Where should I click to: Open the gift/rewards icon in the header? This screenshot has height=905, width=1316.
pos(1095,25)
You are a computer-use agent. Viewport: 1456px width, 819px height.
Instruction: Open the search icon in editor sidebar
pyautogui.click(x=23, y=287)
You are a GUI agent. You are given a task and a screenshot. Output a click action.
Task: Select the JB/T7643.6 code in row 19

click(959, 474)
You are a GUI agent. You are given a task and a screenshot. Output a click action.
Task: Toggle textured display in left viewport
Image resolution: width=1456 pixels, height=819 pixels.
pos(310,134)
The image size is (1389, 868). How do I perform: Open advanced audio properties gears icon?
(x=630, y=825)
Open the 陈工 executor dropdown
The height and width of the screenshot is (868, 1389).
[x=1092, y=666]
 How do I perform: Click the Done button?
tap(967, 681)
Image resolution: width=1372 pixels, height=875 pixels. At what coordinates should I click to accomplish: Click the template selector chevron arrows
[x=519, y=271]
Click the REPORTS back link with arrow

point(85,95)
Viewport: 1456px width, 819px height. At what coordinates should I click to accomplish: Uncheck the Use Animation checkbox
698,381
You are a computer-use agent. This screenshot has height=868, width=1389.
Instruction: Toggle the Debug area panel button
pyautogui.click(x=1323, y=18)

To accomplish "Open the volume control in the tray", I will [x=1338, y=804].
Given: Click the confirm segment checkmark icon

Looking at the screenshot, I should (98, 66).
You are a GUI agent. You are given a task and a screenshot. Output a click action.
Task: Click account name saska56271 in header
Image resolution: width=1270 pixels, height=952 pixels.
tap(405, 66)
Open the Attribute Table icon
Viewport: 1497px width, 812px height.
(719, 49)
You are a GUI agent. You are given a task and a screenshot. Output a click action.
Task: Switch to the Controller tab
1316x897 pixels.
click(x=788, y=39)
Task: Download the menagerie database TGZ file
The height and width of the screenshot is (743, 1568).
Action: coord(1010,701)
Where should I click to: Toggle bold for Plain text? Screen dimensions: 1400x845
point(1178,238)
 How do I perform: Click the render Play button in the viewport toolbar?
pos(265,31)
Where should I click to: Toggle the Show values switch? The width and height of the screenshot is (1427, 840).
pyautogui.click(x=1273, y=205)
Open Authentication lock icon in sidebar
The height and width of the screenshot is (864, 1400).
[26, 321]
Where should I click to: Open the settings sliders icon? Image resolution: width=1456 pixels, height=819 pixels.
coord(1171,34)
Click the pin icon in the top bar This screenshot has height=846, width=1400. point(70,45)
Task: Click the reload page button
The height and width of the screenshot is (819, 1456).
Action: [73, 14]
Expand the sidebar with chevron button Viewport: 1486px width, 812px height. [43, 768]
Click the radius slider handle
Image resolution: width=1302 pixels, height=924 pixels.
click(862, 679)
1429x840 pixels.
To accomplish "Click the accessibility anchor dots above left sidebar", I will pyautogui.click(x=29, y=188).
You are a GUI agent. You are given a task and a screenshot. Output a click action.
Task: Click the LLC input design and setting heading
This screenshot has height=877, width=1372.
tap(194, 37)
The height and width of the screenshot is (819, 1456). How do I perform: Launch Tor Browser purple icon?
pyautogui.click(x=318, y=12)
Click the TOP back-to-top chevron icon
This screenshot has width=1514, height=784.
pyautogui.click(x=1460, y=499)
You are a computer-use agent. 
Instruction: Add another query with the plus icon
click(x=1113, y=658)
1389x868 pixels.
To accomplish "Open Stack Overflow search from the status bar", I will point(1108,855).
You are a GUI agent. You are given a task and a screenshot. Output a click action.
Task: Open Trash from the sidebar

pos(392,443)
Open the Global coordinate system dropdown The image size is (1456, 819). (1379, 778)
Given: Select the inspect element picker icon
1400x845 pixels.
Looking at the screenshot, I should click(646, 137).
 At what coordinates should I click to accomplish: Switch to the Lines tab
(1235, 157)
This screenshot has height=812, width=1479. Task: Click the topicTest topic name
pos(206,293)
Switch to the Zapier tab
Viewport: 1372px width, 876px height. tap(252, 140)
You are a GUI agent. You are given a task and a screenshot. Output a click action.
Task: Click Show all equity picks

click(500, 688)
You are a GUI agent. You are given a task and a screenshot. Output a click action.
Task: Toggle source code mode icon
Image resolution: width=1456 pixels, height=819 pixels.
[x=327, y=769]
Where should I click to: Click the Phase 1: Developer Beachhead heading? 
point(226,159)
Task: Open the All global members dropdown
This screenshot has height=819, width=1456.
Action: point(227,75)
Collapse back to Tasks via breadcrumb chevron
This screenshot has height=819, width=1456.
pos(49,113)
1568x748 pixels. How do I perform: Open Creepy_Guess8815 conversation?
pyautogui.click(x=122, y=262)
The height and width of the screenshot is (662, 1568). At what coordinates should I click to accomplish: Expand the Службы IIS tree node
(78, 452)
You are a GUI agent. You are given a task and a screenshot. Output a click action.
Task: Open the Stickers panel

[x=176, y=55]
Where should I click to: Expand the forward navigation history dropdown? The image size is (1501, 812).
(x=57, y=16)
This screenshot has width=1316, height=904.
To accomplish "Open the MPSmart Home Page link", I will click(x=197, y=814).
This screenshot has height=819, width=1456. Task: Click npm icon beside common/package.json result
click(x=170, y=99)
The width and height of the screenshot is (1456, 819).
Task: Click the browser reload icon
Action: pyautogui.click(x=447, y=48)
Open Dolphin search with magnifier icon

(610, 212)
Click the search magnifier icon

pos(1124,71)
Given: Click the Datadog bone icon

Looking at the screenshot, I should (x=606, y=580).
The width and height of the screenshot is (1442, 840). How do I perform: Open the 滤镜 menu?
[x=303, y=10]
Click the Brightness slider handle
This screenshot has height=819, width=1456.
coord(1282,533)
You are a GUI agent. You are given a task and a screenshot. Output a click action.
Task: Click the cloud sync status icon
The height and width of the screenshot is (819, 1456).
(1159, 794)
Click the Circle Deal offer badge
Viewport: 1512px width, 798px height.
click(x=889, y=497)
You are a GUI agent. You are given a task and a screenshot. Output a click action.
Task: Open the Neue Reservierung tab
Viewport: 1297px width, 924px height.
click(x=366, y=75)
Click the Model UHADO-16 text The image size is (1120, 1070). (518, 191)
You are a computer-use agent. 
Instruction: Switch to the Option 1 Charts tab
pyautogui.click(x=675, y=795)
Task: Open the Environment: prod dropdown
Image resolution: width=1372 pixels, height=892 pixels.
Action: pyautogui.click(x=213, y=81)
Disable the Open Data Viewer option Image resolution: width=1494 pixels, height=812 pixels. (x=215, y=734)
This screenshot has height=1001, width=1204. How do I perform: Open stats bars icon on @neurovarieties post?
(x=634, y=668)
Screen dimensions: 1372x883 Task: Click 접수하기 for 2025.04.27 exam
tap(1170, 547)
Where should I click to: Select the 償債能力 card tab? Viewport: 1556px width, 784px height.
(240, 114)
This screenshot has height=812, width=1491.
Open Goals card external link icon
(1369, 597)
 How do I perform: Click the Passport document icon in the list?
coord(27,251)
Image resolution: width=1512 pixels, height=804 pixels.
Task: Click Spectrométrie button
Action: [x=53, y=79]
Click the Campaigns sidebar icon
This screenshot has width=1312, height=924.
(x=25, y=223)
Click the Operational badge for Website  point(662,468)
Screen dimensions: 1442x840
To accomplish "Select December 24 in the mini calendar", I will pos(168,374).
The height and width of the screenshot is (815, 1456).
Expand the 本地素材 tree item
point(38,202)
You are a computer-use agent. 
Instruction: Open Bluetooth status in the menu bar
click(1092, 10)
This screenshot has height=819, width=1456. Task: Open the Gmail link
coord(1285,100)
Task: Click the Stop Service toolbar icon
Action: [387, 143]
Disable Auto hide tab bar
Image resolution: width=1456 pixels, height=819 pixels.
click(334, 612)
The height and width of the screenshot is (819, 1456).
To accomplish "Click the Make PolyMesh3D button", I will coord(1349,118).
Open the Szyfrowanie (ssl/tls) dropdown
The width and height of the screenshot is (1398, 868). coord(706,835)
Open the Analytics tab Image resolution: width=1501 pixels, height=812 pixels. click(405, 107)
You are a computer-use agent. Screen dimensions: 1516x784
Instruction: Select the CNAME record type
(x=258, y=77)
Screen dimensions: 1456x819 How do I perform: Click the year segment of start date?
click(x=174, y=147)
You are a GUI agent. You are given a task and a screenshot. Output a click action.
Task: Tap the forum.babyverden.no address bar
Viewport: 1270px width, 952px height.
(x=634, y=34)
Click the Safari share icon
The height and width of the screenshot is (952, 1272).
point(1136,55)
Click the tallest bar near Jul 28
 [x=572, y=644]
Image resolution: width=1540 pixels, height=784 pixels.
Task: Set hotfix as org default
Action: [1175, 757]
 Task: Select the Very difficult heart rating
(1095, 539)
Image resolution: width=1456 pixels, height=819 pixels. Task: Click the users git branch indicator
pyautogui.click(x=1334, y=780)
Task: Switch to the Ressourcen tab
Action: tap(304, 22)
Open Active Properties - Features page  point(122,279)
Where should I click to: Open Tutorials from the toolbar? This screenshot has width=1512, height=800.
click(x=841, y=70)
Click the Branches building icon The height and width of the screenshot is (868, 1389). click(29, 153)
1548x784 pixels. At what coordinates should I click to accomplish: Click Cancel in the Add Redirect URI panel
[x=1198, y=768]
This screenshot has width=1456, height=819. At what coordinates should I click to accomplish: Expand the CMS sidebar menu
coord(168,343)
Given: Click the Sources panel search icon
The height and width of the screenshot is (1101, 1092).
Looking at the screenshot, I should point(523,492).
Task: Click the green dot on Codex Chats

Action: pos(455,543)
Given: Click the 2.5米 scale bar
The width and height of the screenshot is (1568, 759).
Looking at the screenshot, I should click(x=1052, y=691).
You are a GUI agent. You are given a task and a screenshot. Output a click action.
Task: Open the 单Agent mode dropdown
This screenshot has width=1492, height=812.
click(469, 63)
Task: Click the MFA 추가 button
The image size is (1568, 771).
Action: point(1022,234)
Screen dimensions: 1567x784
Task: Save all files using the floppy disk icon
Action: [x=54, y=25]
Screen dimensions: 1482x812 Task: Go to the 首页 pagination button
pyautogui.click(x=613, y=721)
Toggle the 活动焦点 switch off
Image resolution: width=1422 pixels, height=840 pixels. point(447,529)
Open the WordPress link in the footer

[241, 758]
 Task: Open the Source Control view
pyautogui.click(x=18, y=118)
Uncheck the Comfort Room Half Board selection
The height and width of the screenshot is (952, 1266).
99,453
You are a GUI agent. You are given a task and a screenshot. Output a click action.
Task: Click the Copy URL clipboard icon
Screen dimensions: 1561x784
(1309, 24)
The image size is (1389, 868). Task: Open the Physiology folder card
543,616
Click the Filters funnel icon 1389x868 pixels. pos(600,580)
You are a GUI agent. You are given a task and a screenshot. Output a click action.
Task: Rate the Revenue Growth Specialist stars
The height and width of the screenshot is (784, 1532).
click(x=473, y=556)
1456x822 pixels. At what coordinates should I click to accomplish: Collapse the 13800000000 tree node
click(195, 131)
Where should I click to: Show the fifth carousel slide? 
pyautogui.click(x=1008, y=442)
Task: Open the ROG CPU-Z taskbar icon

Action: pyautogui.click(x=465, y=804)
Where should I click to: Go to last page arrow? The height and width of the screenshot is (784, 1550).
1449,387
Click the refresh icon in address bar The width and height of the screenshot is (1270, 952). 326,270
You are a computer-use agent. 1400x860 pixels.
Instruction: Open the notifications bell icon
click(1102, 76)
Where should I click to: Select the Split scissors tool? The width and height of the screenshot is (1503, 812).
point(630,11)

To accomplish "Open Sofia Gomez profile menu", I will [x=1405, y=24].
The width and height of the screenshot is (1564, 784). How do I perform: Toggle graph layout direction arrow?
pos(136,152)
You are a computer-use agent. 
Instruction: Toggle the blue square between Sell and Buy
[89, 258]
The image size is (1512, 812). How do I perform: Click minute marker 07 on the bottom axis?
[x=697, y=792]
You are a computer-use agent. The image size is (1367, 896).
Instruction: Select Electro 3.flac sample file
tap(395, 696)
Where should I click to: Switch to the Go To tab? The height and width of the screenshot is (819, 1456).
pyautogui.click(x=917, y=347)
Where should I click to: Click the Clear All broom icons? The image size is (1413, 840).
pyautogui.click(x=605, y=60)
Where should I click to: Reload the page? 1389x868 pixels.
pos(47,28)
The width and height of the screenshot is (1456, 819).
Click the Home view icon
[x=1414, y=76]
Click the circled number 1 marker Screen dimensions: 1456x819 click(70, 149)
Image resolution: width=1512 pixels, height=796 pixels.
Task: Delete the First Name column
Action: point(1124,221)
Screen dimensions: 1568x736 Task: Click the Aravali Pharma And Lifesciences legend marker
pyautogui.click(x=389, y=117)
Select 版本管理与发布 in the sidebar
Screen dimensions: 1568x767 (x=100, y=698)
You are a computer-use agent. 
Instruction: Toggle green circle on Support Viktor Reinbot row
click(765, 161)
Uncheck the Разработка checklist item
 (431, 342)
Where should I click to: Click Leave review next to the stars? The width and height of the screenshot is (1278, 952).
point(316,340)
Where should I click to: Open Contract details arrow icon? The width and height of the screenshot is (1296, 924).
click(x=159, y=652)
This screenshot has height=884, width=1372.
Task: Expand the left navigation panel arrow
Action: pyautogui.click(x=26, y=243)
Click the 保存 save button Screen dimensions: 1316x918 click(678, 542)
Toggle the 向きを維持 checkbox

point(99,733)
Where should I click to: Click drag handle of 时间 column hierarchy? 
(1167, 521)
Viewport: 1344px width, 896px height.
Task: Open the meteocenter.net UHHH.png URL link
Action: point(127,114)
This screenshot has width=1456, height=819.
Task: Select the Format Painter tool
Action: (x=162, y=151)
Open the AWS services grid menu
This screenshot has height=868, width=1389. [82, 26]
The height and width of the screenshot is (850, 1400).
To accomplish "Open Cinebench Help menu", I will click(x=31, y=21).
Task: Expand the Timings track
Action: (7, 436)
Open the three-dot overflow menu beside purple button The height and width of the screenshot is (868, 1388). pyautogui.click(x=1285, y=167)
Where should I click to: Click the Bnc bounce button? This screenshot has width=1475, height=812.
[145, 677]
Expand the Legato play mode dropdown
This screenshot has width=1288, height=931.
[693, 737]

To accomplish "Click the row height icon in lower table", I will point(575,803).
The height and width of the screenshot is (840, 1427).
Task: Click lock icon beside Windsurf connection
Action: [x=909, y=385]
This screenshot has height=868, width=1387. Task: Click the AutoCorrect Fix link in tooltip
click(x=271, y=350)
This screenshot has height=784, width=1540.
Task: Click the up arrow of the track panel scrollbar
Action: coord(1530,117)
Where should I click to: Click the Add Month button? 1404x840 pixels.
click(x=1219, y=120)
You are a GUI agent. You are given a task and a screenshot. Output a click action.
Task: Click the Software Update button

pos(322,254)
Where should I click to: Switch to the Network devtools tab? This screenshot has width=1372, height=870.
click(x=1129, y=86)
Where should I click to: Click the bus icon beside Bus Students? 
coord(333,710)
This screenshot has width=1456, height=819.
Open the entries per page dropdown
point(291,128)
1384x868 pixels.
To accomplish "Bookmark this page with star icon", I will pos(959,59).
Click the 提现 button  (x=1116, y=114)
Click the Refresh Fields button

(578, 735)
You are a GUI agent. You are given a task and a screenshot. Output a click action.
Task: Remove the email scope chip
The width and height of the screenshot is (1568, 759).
• • • •
Work item
Exactly as they appear, write out the lines from the one containing "Where should I click to: Click the Add" through the final line of the entries above, both included.

Result of this exercise
Where should I click to: Click the Add Month button? 1404x840 pixels.
click(x=1219, y=120)
You are a GUI agent. You are given a task and a screenshot. Output a click action.
Task: Click the Software Update button

pos(322,254)
Where should I click to: Switch to the Network devtools tab? This screenshot has width=1372, height=870.
click(x=1129, y=86)
Where should I click to: Click the bus icon beside Bus Students? 
coord(333,710)
This screenshot has width=1456, height=819.
Open the entries per page dropdown
point(291,128)
1384x868 pixels.
To accomplish "Bookmark this page with star icon", I will pos(959,59).
Click the 提现 button  (x=1116, y=114)
Click the Refresh Fields button

(578, 735)
You are a GUI agent. You are given a task and a screenshot. Output a click action.
Task: Remove the email scope chip
The width and height of the screenshot is (1568, 759).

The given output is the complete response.